That will be followed by philosophy, then the junior seminar and senior thesis. Professors will include world-renowned historians H.W. Brands and David Oshinsky as well as such University of Texas icons as former Plan II director Paul Woodruff.

The only difference this time around is that the experience will be packed into a single weekend instead of four years.

To celebrate its 75th anniversary, the Plan II Honors Program has invited more than 5,000 alumni to campus March 25-26 to re-experience the program that helped shape many of their lives. They’ll sit in on classes that will challenge their ideas and hone their thinking skills. And, just as they did the first time through, the graduates will make new friends, cement relationships and even swap some stories at a nearby watering hole.

“We are building into the weekend not just the intellectual experience but the socialization so important to the program,” said Plan II director Michael Stoff, a Distinguished Teaching Associate Professor in the History Department. “Our aim is to celebrate all the parts of Plan II that make it so special — our professors, our staff, our students past and present and, of course, the curriculum.”

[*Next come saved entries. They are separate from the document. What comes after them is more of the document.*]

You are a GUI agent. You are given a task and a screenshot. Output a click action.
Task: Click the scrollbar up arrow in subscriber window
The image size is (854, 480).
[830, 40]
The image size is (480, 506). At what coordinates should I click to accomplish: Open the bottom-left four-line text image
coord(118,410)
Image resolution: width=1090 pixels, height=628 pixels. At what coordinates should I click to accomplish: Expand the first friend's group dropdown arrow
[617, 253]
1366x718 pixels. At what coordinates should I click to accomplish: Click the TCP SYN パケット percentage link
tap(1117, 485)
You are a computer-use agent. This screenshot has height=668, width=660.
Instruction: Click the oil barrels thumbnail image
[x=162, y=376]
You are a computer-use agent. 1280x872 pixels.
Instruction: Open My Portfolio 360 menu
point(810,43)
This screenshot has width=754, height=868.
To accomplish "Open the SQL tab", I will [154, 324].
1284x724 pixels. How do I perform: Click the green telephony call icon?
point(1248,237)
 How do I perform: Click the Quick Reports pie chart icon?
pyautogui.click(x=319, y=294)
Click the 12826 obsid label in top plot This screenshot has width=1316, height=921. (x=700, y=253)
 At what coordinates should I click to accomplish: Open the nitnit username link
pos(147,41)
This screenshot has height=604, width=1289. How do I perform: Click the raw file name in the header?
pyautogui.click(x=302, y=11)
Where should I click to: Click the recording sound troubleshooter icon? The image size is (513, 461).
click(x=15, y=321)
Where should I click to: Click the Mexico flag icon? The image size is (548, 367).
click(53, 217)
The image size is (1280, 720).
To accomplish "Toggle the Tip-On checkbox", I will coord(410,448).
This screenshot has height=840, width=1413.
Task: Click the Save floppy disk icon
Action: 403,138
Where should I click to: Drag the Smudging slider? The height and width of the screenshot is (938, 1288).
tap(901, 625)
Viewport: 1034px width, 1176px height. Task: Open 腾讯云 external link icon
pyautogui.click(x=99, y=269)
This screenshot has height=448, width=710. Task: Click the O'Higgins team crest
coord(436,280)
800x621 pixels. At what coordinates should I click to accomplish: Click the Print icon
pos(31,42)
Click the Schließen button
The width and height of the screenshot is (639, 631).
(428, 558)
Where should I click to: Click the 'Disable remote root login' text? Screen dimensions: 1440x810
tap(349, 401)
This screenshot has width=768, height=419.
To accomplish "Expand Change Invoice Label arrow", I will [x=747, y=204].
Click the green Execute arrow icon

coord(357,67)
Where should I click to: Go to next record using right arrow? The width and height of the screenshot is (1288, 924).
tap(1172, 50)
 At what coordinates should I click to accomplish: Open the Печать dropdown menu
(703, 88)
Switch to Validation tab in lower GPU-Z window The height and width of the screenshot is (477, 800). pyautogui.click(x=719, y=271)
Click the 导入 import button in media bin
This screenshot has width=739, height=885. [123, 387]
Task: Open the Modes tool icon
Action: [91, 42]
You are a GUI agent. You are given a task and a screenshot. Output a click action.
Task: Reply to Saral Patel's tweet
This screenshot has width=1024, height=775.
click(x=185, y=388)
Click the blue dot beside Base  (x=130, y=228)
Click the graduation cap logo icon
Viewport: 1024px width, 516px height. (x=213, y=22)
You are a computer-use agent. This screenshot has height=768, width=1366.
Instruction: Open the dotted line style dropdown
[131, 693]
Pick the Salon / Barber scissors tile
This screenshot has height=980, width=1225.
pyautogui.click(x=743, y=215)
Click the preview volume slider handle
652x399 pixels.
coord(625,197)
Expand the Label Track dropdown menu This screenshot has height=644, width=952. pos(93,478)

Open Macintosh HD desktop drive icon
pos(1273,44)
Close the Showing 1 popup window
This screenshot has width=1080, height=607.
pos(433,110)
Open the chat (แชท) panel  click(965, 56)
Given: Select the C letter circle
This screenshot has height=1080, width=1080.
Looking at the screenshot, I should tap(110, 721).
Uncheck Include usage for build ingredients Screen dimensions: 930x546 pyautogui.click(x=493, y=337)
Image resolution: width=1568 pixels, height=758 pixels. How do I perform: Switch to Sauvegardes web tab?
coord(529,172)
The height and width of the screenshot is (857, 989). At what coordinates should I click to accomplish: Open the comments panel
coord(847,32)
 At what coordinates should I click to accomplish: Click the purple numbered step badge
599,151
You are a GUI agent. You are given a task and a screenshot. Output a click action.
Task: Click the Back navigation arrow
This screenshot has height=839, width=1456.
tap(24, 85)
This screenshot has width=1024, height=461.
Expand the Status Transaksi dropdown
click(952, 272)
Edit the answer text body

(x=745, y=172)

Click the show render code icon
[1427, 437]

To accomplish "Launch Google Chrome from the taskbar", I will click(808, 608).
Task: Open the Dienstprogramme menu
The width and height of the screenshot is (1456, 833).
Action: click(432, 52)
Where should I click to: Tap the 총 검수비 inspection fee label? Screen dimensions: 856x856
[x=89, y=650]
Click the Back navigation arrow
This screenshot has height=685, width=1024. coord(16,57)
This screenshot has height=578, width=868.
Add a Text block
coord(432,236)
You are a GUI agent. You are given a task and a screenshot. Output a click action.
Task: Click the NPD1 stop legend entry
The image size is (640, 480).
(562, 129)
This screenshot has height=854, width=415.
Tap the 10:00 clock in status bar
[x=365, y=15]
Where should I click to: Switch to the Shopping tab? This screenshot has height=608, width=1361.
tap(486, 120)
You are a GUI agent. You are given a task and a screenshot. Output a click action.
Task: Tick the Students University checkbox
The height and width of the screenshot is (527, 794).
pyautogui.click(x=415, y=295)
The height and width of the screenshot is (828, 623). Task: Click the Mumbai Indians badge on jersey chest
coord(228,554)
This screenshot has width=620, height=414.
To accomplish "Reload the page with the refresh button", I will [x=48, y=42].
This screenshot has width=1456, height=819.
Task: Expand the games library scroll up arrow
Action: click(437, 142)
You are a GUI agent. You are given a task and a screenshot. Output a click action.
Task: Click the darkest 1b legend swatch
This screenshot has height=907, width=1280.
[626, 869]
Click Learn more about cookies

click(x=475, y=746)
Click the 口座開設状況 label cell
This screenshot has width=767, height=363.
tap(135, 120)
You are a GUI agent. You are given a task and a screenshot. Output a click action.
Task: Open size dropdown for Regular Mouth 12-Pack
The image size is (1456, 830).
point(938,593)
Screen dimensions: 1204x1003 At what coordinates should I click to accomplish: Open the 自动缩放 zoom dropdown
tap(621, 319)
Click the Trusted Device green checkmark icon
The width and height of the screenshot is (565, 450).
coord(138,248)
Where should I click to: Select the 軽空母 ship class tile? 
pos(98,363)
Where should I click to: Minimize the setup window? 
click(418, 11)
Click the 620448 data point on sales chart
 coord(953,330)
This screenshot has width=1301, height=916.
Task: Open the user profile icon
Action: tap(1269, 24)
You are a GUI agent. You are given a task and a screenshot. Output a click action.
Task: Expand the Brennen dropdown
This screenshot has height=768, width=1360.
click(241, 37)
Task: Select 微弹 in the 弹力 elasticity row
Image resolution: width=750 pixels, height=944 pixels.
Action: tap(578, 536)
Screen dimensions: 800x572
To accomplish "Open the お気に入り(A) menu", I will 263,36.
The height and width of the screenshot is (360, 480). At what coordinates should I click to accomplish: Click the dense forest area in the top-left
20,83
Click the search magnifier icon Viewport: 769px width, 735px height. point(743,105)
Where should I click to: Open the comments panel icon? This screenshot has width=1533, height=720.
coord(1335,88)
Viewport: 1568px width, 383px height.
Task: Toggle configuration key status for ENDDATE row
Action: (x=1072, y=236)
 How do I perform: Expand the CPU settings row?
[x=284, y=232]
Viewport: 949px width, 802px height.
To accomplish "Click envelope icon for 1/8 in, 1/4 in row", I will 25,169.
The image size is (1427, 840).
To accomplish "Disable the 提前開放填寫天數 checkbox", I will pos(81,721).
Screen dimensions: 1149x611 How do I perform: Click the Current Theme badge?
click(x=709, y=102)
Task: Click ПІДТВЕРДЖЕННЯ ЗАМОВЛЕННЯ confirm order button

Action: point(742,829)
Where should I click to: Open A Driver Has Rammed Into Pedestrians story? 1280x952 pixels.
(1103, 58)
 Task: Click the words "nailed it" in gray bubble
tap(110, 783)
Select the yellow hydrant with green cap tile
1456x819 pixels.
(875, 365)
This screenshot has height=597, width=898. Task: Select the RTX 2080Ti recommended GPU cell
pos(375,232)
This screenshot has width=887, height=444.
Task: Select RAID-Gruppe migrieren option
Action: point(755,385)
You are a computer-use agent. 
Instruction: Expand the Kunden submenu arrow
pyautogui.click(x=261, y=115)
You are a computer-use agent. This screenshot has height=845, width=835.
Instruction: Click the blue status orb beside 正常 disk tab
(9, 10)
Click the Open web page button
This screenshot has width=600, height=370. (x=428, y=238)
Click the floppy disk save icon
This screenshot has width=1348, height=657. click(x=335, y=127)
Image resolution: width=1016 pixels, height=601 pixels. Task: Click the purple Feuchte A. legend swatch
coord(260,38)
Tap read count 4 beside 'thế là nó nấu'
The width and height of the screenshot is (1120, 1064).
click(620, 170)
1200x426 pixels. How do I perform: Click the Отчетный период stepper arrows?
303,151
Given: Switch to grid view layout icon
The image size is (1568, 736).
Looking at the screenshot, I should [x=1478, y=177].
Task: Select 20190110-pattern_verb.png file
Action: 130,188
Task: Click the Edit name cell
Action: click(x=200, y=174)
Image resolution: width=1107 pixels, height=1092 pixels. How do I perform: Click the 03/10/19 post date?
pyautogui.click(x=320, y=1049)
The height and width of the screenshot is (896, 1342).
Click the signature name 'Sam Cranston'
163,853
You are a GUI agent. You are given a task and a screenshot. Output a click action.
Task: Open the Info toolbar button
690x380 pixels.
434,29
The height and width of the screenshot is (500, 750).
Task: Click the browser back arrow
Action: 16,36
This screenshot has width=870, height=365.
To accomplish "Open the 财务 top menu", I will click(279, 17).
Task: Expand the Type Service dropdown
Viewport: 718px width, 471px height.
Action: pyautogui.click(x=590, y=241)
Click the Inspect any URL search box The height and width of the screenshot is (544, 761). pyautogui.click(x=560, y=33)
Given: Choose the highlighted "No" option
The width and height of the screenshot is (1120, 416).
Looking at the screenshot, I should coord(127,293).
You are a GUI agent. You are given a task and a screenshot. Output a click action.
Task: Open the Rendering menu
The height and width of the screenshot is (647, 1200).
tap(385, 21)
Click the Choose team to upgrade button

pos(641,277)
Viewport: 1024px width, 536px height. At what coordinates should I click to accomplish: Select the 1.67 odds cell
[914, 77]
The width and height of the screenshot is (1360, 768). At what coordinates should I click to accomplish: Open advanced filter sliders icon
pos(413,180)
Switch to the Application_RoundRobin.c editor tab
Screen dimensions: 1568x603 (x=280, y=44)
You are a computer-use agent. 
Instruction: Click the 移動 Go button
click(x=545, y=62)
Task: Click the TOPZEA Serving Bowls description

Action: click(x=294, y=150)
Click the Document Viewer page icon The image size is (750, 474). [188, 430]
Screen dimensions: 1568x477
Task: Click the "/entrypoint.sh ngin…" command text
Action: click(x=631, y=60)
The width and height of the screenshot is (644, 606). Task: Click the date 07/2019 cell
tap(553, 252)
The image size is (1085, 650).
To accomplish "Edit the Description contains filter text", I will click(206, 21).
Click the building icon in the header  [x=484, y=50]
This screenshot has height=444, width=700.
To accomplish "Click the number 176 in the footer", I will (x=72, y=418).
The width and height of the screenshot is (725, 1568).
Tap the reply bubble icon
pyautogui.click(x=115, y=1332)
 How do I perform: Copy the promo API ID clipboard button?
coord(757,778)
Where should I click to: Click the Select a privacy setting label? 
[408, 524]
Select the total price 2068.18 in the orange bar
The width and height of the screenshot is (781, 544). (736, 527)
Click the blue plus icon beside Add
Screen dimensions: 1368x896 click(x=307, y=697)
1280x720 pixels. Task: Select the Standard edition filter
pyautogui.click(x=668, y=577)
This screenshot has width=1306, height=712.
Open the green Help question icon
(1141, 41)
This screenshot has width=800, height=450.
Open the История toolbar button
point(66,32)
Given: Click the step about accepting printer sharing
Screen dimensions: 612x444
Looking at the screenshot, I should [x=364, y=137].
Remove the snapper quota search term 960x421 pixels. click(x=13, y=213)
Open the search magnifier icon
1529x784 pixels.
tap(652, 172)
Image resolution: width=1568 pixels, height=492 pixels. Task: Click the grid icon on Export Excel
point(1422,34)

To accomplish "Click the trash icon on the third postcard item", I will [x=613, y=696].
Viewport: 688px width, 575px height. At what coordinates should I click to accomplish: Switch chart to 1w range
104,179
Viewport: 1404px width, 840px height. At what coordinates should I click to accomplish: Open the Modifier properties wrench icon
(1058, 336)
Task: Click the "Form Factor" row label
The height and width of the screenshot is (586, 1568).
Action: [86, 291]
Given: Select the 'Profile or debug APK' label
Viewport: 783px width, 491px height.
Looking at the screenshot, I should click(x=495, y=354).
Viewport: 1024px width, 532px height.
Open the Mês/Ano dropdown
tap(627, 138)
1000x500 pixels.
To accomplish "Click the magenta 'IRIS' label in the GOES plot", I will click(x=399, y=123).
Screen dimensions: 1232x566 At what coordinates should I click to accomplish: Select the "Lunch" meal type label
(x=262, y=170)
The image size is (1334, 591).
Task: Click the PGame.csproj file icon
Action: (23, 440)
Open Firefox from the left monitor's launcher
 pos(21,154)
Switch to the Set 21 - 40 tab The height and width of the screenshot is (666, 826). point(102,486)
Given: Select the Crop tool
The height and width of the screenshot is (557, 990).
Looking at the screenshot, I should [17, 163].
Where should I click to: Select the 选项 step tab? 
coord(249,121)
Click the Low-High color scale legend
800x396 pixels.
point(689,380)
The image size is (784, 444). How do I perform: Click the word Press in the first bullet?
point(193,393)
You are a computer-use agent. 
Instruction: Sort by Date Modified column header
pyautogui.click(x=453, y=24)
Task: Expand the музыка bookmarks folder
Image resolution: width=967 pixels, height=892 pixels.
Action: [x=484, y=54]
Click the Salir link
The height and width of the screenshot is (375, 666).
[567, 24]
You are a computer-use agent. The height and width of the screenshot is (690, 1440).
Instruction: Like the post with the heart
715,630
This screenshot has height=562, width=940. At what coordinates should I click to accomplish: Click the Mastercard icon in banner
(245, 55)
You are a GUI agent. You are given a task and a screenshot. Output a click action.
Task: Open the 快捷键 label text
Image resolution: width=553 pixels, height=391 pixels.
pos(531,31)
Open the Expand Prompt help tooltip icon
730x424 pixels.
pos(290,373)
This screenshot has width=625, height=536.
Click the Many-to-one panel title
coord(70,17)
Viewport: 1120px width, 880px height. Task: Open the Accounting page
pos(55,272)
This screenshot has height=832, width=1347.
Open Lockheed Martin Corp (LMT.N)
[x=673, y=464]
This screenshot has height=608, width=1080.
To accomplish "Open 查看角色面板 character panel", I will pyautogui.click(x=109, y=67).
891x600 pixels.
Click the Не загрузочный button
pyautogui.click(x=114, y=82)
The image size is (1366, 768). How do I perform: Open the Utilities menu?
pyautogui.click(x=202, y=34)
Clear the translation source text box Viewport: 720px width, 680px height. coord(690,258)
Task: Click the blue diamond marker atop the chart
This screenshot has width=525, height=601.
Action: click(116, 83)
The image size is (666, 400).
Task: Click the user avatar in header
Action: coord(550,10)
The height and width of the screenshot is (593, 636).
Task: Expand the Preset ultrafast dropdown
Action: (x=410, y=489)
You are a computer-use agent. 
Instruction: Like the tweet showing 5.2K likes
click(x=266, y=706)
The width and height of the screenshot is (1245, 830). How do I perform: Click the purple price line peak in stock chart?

Founded in 1935, Plan II is something of a small liberal arts college in a giant university, an alternative to the traditional UT academic path (formally known as Plan I). The curriculum has always included a core group of courses in the humanities, social sciences, natural sciences, mathematics and other disciplines.

About one-third of applicants are admitted to the program and each freshman class includes about 200 students who take classes together and often live in a common dormitory. The admissions committee is not just looking for good grades or strong extracurricular activities, said Stoff, but for what he describes as “Plan II-ness.” That can include extraordinary experiences, talents, skills and intellectual curiosity.

Notable alumni include Diane Wood, a federal appeals court judge who was on President Obama’s short list for the Supreme Court; Betty Sue Flowers, the former director of both Plan II and the Lyndon Baines Johnson Library and Museum; and Austin Ligon, founder of the CarMax auto dealerships.

“I have started a nonprofit camp that provides football training, SAT prep and courses in life skills development to at-risk high schoolers in East Texas,” said another notable graduate, Detroit Lions assistant football coach Daron K. Roberts. “Plan II changed my life for the better and stretched my mind in unimaginable contortions. To this day, the lessons learned on the Forty Acres loom large in my psyche.”

Over the past decade, Plan II has expanded its mission. It has formed a partnership with the Knowledge Is Power Program, a national network of free, open enrollment public schools, that allows Plan II students to teach and mentor the children. And the program has developed study abroad courses that have taken students to Italy and elsewhere.

Students will speak with alumni about these experiences during the upcoming reunion. Other highlights of the weekend include presentations from seniors about their theses as well as a lunch honoring past Plan II directors, a moonlight tour of campus and a reception at Scholz Garten.

The schedule should remind graduates how much Plan II shaped their lives. “We’re more than a curriculum,” said Stoff. “We’re a community.”